### About this task
What is needed is an exact copy of all the entries below.
Segment Open
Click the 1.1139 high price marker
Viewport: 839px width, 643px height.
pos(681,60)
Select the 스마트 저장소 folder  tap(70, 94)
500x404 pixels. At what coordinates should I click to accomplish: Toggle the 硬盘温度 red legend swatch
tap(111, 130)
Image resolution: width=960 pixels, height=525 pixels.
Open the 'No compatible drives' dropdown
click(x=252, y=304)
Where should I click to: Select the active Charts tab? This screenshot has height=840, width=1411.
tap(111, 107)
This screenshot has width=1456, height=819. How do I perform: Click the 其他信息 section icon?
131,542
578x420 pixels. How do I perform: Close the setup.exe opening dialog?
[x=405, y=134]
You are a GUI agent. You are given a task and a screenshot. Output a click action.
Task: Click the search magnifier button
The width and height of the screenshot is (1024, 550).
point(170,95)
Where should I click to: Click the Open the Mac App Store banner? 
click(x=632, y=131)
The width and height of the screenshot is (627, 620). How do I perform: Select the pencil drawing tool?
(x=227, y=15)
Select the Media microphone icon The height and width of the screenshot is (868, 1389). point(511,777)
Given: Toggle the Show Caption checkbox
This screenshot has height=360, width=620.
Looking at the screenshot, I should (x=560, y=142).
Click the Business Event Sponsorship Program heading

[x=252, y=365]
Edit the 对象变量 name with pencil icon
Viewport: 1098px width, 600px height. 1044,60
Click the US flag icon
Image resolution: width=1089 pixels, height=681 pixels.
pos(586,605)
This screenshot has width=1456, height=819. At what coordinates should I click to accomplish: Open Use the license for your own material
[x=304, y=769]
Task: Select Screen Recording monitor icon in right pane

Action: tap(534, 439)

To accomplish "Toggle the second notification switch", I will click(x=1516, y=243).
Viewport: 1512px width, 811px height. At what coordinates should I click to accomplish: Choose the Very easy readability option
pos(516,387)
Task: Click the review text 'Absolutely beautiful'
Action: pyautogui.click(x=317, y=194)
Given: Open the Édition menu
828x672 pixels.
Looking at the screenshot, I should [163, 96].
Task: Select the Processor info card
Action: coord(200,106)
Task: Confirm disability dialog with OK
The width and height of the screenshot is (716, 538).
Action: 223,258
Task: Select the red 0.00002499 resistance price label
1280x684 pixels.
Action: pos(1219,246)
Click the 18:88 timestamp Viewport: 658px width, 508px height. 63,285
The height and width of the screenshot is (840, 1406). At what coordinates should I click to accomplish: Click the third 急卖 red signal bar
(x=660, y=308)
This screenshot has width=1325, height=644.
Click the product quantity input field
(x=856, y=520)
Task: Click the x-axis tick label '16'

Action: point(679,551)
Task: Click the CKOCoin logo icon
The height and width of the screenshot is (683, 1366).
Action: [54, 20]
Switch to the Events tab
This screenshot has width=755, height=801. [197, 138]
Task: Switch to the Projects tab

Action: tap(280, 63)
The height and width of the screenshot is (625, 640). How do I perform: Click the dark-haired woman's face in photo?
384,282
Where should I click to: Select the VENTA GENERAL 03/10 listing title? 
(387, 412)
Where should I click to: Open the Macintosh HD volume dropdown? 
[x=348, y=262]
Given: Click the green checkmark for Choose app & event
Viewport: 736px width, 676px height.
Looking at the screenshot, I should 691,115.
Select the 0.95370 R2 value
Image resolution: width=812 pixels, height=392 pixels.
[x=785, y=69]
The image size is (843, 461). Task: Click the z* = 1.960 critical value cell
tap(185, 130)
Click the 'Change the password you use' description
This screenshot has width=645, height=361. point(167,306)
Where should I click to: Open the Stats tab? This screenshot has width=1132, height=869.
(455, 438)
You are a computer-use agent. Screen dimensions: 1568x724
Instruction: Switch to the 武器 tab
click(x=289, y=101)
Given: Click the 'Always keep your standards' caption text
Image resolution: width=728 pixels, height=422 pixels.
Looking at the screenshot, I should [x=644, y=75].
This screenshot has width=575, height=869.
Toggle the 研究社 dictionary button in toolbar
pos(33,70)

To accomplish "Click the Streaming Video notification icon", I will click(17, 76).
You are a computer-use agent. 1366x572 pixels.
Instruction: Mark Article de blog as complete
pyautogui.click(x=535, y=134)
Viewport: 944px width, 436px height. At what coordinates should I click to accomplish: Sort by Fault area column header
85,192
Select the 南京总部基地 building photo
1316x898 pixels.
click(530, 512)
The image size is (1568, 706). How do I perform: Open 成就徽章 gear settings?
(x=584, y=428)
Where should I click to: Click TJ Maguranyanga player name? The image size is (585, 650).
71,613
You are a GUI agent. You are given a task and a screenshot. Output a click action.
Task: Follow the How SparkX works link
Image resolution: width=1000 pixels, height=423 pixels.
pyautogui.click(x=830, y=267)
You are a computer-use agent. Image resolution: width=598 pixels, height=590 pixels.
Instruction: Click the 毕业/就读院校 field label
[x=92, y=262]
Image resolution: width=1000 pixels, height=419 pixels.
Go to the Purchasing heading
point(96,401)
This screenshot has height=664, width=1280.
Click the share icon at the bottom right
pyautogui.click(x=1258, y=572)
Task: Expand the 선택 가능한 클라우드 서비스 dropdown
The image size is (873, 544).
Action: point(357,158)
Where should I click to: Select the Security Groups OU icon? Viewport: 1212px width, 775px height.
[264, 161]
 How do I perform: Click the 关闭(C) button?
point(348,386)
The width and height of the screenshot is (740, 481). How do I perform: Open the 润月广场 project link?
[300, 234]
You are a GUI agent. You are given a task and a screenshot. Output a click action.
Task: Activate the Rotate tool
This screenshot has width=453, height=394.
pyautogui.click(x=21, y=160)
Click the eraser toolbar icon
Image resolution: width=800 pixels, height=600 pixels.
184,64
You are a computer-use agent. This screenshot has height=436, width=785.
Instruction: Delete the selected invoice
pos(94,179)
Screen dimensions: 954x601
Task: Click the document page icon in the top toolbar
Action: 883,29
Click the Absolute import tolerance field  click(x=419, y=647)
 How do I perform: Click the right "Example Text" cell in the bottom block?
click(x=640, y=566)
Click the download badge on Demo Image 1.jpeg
Segment Closed
### Result of this task
Click the 1.1139 high price marker
Viewport: 839px width, 643px height.
pos(681,60)
Select the 스마트 저장소 folder  tap(70, 94)
500x404 pixels. At what coordinates should I click to accomplish: Toggle the 硬盘温度 red legend swatch
tap(111, 130)
Image resolution: width=960 pixels, height=525 pixels.
Open the 'No compatible drives' dropdown
click(x=252, y=304)
Where should I click to: Select the active Charts tab? This screenshot has height=840, width=1411.
tap(111, 107)
This screenshot has width=1456, height=819. How do I perform: Click the 其他信息 section icon?
131,542
578x420 pixels. How do I perform: Close the setup.exe opening dialog?
[x=405, y=134]
You are a GUI agent. You are given a task and a screenshot. Output a click action.
Task: Click the search magnifier button
The width and height of the screenshot is (1024, 550).
point(170,95)
Where should I click to: Click the Open the Mac App Store banner? 
click(x=632, y=131)
The width and height of the screenshot is (627, 620). How do I perform: Select the pencil drawing tool?
(x=227, y=15)
Select the Media microphone icon The height and width of the screenshot is (868, 1389). point(511,777)
Given: Toggle the Show Caption checkbox
This screenshot has height=360, width=620.
Looking at the screenshot, I should (x=560, y=142).
Click the Business Event Sponsorship Program heading

[x=252, y=365]
Edit the 对象变量 name with pencil icon
Viewport: 1098px width, 600px height. 1044,60
Click the US flag icon
Image resolution: width=1089 pixels, height=681 pixels.
pos(586,605)
This screenshot has width=1456, height=819. At what coordinates should I click to accomplish: Open Use the license for your own material
[x=304, y=769]
Task: Select Screen Recording monitor icon in right pane

Action: tap(534, 439)

To accomplish "Toggle the second notification switch", I will click(x=1516, y=243).
Viewport: 1512px width, 811px height. At what coordinates should I click to accomplish: Choose the Very easy readability option
pos(516,387)
Task: Click the review text 'Absolutely beautiful'
Action: pyautogui.click(x=317, y=194)
Given: Open the Édition menu
828x672 pixels.
Looking at the screenshot, I should [163, 96].
Task: Select the Processor info card
Action: coord(200,106)
Task: Confirm disability dialog with OK
The width and height of the screenshot is (716, 538).
Action: 223,258
Task: Select the red 0.00002499 resistance price label
1280x684 pixels.
Action: pos(1219,246)
Click the 18:88 timestamp Viewport: 658px width, 508px height. 63,285
The height and width of the screenshot is (840, 1406). At what coordinates should I click to accomplish: Click the third 急卖 red signal bar
(x=660, y=308)
This screenshot has width=1325, height=644.
Click the product quantity input field
(x=856, y=520)
Task: Click the x-axis tick label '16'

Action: point(679,551)
Task: Click the CKOCoin logo icon
The height and width of the screenshot is (683, 1366).
Action: [54, 20]
Switch to the Events tab
This screenshot has width=755, height=801. [197, 138]
Task: Switch to the Projects tab

Action: tap(280, 63)
The height and width of the screenshot is (625, 640). How do I perform: Click the dark-haired woman's face in photo?
384,282
Where should I click to: Select the VENTA GENERAL 03/10 listing title? 
(387, 412)
Where should I click to: Open the Macintosh HD volume dropdown? 
[x=348, y=262]
Given: Click the green checkmark for Choose app & event
Viewport: 736px width, 676px height.
Looking at the screenshot, I should 691,115.
Select the 0.95370 R2 value
Image resolution: width=812 pixels, height=392 pixels.
[x=785, y=69]
The image size is (843, 461). Task: Click the z* = 1.960 critical value cell
tap(185, 130)
Click the 'Change the password you use' description
This screenshot has width=645, height=361. point(167,306)
Where should I click to: Open the Stats tab? This screenshot has width=1132, height=869.
(455, 438)
You are a computer-use agent. Screen dimensions: 1568x724
Instruction: Switch to the 武器 tab
click(x=289, y=101)
Given: Click the 'Always keep your standards' caption text
Image resolution: width=728 pixels, height=422 pixels.
Looking at the screenshot, I should [x=644, y=75].
This screenshot has width=575, height=869.
Toggle the 研究社 dictionary button in toolbar
pos(33,70)

To accomplish "Click the Streaming Video notification icon", I will click(17, 76).
You are a computer-use agent. 1366x572 pixels.
Instruction: Mark Article de blog as complete
pyautogui.click(x=535, y=134)
Viewport: 944px width, 436px height. At what coordinates should I click to accomplish: Sort by Fault area column header
85,192
Select the 南京总部基地 building photo
1316x898 pixels.
click(530, 512)
The image size is (1568, 706). How do I perform: Open 成就徽章 gear settings?
(x=584, y=428)
Where should I click to: Click TJ Maguranyanga player name? The image size is (585, 650).
71,613
You are a GUI agent. You are given a task and a screenshot. Output a click action.
Task: Follow the How SparkX works link
Image resolution: width=1000 pixels, height=423 pixels.
pyautogui.click(x=830, y=267)
You are a computer-use agent. Image resolution: width=598 pixels, height=590 pixels.
Instruction: Click the 毕业/就读院校 field label
[x=92, y=262]
Image resolution: width=1000 pixels, height=419 pixels.
Go to the Purchasing heading
point(96,401)
This screenshot has height=664, width=1280.
Click the share icon at the bottom right
pyautogui.click(x=1258, y=572)
Task: Expand the 선택 가능한 클라우드 서비스 dropdown
The image size is (873, 544).
Action: point(357,158)
Where should I click to: Select the Security Groups OU icon? Viewport: 1212px width, 775px height.
[264, 161]
 How do I perform: Click the 关闭(C) button?
point(348,386)
The width and height of the screenshot is (740, 481). How do I perform: Open the 润月广场 project link?
[300, 234]
You are a GUI agent. You are given a task and a screenshot. Output a click action.
Task: Activate the Rotate tool
This screenshot has width=453, height=394.
pyautogui.click(x=21, y=160)
Click the eraser toolbar icon
Image resolution: width=800 pixels, height=600 pixels.
184,64
You are a computer-use agent. This screenshot has height=436, width=785.
Instruction: Delete the selected invoice
pos(94,179)
Screen dimensions: 954x601
Task: Click the document page icon in the top toolbar
Action: 883,29
Click the Absolute import tolerance field  click(x=419, y=647)
 How do I perform: Click the right "Example Text" cell in the bottom block?
click(x=640, y=566)
Click the download badge on Demo Image 1.jpeg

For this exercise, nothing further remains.